Kushner und Witkoff reisen nach Moskau: Ein neuer Friedensplan für die Ukraine.
US-Unterhändler Kushner und Witkoff auf Mission in Moskau
Nach Angaben von UATV: Ende Januar werden die US-Amerikaner Steve Witkoff und Jared Kushner zu Gesprächen nach Moskau reisen. Ihr Auftrag: Sie sollen eine neue Fassung eines Friedensplans für die Ukraine präsentieren. Nach Angaben aus dem Weißen Haus ist dieser Plan zu 90 Prozent fertiggestellt. Von einem entscheidenden Durchbruch wird jedoch nicht ausgegangen.

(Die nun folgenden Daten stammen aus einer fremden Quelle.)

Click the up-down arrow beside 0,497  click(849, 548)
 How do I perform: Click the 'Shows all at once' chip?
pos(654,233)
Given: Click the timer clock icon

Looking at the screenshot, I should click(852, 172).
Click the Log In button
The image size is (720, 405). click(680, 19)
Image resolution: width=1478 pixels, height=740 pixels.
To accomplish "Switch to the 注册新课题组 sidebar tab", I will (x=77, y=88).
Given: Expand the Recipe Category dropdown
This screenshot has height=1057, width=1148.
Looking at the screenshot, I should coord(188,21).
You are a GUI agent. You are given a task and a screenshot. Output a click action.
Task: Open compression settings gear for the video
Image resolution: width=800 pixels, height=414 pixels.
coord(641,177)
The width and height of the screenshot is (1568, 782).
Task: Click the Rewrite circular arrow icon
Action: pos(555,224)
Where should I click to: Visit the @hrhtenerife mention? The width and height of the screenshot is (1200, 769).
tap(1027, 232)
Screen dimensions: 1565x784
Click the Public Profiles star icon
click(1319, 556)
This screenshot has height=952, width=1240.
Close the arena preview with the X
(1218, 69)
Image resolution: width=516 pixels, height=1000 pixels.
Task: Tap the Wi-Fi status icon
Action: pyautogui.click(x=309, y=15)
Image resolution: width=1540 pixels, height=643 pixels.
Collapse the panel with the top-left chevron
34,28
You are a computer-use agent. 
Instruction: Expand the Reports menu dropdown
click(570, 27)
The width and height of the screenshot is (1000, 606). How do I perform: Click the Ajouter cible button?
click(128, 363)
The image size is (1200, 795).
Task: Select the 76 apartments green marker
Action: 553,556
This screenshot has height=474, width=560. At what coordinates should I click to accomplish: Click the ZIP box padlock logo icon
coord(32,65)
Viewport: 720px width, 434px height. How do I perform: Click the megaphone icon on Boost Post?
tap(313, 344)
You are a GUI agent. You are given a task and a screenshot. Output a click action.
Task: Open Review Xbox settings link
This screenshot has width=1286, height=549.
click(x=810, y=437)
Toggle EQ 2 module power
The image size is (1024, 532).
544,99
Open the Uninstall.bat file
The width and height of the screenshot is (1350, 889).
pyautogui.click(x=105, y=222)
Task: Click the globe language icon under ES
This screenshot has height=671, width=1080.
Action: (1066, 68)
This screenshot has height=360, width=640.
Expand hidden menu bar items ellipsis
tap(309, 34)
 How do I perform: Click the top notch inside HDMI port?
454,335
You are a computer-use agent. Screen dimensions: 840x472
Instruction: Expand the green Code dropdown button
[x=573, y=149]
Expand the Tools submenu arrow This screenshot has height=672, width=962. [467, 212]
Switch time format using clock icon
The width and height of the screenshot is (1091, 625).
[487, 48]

Russlands Taktik und die internationale Besorgnis
Der Kreml gibt sich seinerseits gesprächsbereit, doch Experten deuten dies als Täuschungsmanöver. Russland versuche vielmehr, durch militärische Schläge gegen die Ukraine den Druck zu erhöhen. Dazu äußert sich Igor Petrenko:
«Diese Situation zeigt, dass es von russischer Seite keine echte Bereitschaft zu Friedensverhandlungen gibt.» - Igor Petrenko
Die Reise der US-Vertreter findet vor dem Hintergrund des anhaltenden Krieges statt, bei dem die internationale Gemeinschaft weiter nach Lösungen sucht. Die Mission steht im Schatten der Befürchtung, dass Moskau die Gespräche nur zur Verzögerung nutzen könnte. Diese Strategie des Kremls nährt die Besorgnis unter Beobachtern, die auf Fortschritte bei den Friedensbemühungen hoffen.
- Die Moskau-Reise von Witkoff und Kushner steht bevor.
- Sie werden eine neue Version eines Ukraine-Friedensplans vorlegen.
- Der Kreml inszeniert eine Scheinbereitschaft für Verhandlungen.
- Internationale Beobachter zeigen sich besorgt über die Entwicklung.